Assignment:
Reproduce each record below exactly as written.

Records for the task:

__________

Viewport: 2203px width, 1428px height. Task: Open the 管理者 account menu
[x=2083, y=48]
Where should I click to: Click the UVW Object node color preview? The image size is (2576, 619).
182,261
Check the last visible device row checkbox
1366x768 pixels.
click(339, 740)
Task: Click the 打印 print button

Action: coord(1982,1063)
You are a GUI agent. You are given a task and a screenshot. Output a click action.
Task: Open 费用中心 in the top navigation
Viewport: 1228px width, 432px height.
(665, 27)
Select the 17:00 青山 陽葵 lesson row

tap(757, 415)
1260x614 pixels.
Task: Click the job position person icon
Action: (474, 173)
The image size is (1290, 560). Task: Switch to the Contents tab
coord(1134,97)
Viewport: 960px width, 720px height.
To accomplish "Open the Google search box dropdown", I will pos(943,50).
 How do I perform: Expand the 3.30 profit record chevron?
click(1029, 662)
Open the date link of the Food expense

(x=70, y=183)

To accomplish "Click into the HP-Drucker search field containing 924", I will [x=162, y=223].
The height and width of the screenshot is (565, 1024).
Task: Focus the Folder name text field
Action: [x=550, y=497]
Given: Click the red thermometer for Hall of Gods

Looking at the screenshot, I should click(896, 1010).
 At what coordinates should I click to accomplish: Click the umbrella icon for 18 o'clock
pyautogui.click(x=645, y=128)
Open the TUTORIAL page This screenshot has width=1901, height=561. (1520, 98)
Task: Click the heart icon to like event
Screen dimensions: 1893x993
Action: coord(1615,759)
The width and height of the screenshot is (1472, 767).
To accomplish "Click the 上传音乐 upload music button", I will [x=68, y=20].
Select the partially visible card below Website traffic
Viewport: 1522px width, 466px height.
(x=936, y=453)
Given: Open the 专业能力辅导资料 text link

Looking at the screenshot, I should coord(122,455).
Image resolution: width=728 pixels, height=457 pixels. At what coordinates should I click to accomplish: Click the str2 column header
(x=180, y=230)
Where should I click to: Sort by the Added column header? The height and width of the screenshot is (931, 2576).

__________

Response to the exercise:
Viewport: 2203px width, 1428px height. Task: Open the 管理者 account menu
[x=2083, y=48]
Where should I click to: Click the UVW Object node color preview? The image size is (2576, 619).
182,261
Check the last visible device row checkbox
1366x768 pixels.
click(339, 740)
Task: Click the 打印 print button

Action: coord(1982,1063)
You are a GUI agent. You are given a task and a screenshot. Output a click action.
Task: Open 费用中心 in the top navigation
Viewport: 1228px width, 432px height.
(665, 27)
Select the 17:00 青山 陽葵 lesson row

tap(757, 415)
1260x614 pixels.
Task: Click the job position person icon
Action: (474, 173)
The image size is (1290, 560). Task: Switch to the Contents tab
coord(1134,97)
Viewport: 960px width, 720px height.
To accomplish "Open the Google search box dropdown", I will pos(943,50).
 How do I perform: Expand the 3.30 profit record chevron?
click(1029, 662)
Open the date link of the Food expense

(x=70, y=183)

To accomplish "Click into the HP-Drucker search field containing 924", I will [x=162, y=223].
The height and width of the screenshot is (565, 1024).
Task: Focus the Folder name text field
Action: [x=550, y=497]
Given: Click the red thermometer for Hall of Gods

Looking at the screenshot, I should click(896, 1010).
 At what coordinates should I click to accomplish: Click the umbrella icon for 18 o'clock
pyautogui.click(x=645, y=128)
Open the TUTORIAL page This screenshot has width=1901, height=561. (1520, 98)
Task: Click the heart icon to like event
Screen dimensions: 1893x993
Action: coord(1615,759)
The width and height of the screenshot is (1472, 767).
To accomplish "Click the 上传音乐 upload music button", I will [x=68, y=20].
Select the partially visible card below Website traffic
Viewport: 1522px width, 466px height.
(x=936, y=453)
Given: Open the 专业能力辅导资料 text link

Looking at the screenshot, I should coord(122,455).
Image resolution: width=728 pixels, height=457 pixels. At what coordinates should I click to accomplish: Click the str2 column header
(x=180, y=230)
Where should I click to: Sort by the Added column header? The height and width of the screenshot is (931, 2576).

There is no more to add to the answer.